REQUIRED WORK –
Each line of the data should be given again exactly.

Stored items
========================================================================
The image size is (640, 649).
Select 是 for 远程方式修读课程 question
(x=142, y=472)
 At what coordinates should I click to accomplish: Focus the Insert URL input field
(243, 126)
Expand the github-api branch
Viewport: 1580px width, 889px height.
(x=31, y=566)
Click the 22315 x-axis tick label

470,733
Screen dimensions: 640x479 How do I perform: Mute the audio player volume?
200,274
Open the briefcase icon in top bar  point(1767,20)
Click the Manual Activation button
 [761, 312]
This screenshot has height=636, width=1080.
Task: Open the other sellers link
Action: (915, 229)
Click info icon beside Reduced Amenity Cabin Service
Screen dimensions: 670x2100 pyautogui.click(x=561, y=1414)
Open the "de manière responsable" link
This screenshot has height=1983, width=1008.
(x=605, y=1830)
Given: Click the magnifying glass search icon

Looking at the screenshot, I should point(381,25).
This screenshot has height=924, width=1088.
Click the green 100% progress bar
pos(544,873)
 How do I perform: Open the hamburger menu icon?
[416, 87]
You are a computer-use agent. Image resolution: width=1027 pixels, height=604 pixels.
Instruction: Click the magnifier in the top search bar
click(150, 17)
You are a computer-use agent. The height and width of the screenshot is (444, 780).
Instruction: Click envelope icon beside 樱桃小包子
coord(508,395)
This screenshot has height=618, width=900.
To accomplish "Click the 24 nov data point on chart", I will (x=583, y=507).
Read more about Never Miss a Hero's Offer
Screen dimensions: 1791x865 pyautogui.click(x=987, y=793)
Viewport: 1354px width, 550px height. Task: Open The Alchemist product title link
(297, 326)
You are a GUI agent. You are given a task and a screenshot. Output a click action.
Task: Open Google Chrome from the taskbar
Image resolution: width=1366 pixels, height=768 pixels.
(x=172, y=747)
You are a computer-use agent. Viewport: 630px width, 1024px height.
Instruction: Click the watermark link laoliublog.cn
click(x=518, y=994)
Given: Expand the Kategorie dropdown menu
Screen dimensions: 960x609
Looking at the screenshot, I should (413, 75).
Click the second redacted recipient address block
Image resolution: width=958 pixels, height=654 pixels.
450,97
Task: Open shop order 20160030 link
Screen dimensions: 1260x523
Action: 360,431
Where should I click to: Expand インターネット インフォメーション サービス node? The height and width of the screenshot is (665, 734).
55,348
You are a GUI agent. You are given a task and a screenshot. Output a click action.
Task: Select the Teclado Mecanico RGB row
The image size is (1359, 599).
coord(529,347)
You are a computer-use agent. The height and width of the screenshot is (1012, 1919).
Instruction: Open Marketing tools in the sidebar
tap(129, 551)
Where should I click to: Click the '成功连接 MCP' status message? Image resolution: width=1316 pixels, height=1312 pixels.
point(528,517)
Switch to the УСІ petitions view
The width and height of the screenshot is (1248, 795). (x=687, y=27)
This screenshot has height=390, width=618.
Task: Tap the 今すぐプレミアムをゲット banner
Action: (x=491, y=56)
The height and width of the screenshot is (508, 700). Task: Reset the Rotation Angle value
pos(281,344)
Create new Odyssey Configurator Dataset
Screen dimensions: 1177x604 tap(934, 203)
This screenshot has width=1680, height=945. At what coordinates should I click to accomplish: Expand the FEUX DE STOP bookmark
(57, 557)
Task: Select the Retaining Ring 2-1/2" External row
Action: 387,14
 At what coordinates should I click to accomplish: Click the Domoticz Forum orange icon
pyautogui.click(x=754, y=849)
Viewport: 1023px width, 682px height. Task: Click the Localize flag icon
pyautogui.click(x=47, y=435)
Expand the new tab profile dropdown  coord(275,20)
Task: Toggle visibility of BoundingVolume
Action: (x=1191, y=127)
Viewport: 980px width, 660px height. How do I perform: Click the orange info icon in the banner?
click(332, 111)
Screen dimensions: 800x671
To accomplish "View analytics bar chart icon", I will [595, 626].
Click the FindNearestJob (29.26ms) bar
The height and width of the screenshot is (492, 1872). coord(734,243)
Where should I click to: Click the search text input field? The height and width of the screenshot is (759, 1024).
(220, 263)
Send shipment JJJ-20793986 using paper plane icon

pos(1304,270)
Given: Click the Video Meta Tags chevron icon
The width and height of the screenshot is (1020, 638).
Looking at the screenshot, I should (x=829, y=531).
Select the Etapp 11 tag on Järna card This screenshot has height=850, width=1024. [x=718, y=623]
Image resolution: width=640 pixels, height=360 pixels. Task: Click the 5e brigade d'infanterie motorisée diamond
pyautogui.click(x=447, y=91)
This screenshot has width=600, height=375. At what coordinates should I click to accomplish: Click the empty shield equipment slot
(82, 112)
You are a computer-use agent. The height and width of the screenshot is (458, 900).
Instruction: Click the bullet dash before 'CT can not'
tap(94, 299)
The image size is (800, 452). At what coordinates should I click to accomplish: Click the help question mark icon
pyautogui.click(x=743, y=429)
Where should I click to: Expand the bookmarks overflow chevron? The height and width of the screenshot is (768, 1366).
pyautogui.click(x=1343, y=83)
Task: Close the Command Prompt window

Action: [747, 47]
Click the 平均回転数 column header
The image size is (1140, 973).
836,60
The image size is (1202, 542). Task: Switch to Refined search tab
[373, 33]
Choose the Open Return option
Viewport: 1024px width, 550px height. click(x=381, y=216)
========================================================================
RESULT OF THIS TASK –
The image size is (640, 649).
Select 是 for 远程方式修读课程 question
(x=142, y=472)
 At what coordinates should I click to accomplish: Focus the Insert URL input field
(243, 126)
Expand the github-api branch
Viewport: 1580px width, 889px height.
(x=31, y=566)
Click the 22315 x-axis tick label

470,733
Screen dimensions: 640x479 How do I perform: Mute the audio player volume?
200,274
Open the briefcase icon in top bar  point(1767,20)
Click the Manual Activation button
 [761, 312]
This screenshot has height=636, width=1080.
Task: Open the other sellers link
Action: (915, 229)
Click info icon beside Reduced Amenity Cabin Service
Screen dimensions: 670x2100 pyautogui.click(x=561, y=1414)
Open the "de manière responsable" link
This screenshot has height=1983, width=1008.
(x=605, y=1830)
Given: Click the magnifying glass search icon

Looking at the screenshot, I should point(381,25).
This screenshot has height=924, width=1088.
Click the green 100% progress bar
pos(544,873)
 How do I perform: Open the hamburger menu icon?
[416, 87]
You are a computer-use agent. Image resolution: width=1027 pixels, height=604 pixels.
Instruction: Click the magnifier in the top search bar
click(150, 17)
You are a computer-use agent. The height and width of the screenshot is (444, 780).
Instruction: Click envelope icon beside 樱桃小包子
coord(508,395)
This screenshot has height=618, width=900.
To accomplish "Click the 24 nov data point on chart", I will (x=583, y=507).
Read more about Never Miss a Hero's Offer
Screen dimensions: 1791x865 pyautogui.click(x=987, y=793)
Viewport: 1354px width, 550px height. Task: Open The Alchemist product title link
(297, 326)
You are a GUI agent. You are given a task and a screenshot. Output a click action.
Task: Open Google Chrome from the taskbar
Image resolution: width=1366 pixels, height=768 pixels.
(x=172, y=747)
You are a computer-use agent. Viewport: 630px width, 1024px height.
Instruction: Click the watermark link laoliublog.cn
click(x=518, y=994)
Given: Expand the Kategorie dropdown menu
Screen dimensions: 960x609
Looking at the screenshot, I should (413, 75).
Click the second redacted recipient address block
Image resolution: width=958 pixels, height=654 pixels.
450,97
Task: Open shop order 20160030 link
Screen dimensions: 1260x523
Action: 360,431
Where should I click to: Expand インターネット インフォメーション サービス node? The height and width of the screenshot is (665, 734).
55,348
You are a GUI agent. You are given a task and a screenshot. Output a click action.
Task: Select the Teclado Mecanico RGB row
The image size is (1359, 599).
coord(529,347)
You are a computer-use agent. The height and width of the screenshot is (1012, 1919).
Instruction: Open Marketing tools in the sidebar
tap(129, 551)
Where should I click to: Click the '成功连接 MCP' status message? Image resolution: width=1316 pixels, height=1312 pixels.
point(528,517)
Switch to the УСІ petitions view
The width and height of the screenshot is (1248, 795). (x=687, y=27)
This screenshot has height=390, width=618.
Task: Tap the 今すぐプレミアムをゲット banner
Action: (x=491, y=56)
The height and width of the screenshot is (508, 700). Task: Reset the Rotation Angle value
pos(281,344)
Create new Odyssey Configurator Dataset
Screen dimensions: 1177x604 tap(934, 203)
This screenshot has width=1680, height=945. At what coordinates should I click to accomplish: Expand the FEUX DE STOP bookmark
(57, 557)
Task: Select the Retaining Ring 2-1/2" External row
Action: 387,14
 At what coordinates should I click to accomplish: Click the Domoticz Forum orange icon
pyautogui.click(x=754, y=849)
Viewport: 1023px width, 682px height. Task: Click the Localize flag icon
pyautogui.click(x=47, y=435)
Expand the new tab profile dropdown  coord(275,20)
Task: Toggle visibility of BoundingVolume
Action: (x=1191, y=127)
Viewport: 980px width, 660px height. How do I perform: Click the orange info icon in the banner?
click(332, 111)
Screen dimensions: 800x671
To accomplish "View analytics bar chart icon", I will [595, 626].
Click the FindNearestJob (29.26ms) bar
The height and width of the screenshot is (492, 1872). coord(734,243)
Where should I click to: Click the search text input field? The height and width of the screenshot is (759, 1024).
(220, 263)
Send shipment JJJ-20793986 using paper plane icon

pos(1304,270)
Given: Click the Video Meta Tags chevron icon
The width and height of the screenshot is (1020, 638).
Looking at the screenshot, I should (x=829, y=531).
Select the Etapp 11 tag on Järna card This screenshot has height=850, width=1024. [x=718, y=623]
Image resolution: width=640 pixels, height=360 pixels. Task: Click the 5e brigade d'infanterie motorisée diamond
pyautogui.click(x=447, y=91)
This screenshot has width=600, height=375. At what coordinates should I click to accomplish: Click the empty shield equipment slot
(82, 112)
You are a computer-use agent. The height and width of the screenshot is (458, 900).
Instruction: Click the bullet dash before 'CT can not'
tap(94, 299)
The image size is (800, 452). At what coordinates should I click to accomplish: Click the help question mark icon
pyautogui.click(x=743, y=429)
Where should I click to: Expand the bookmarks overflow chevron? The height and width of the screenshot is (768, 1366).
pyautogui.click(x=1343, y=83)
Task: Close the Command Prompt window

Action: [747, 47]
Click the 平均回転数 column header
The image size is (1140, 973).
836,60
The image size is (1202, 542). Task: Switch to Refined search tab
[373, 33]
Choose the Open Return option
Viewport: 1024px width, 550px height. click(x=381, y=216)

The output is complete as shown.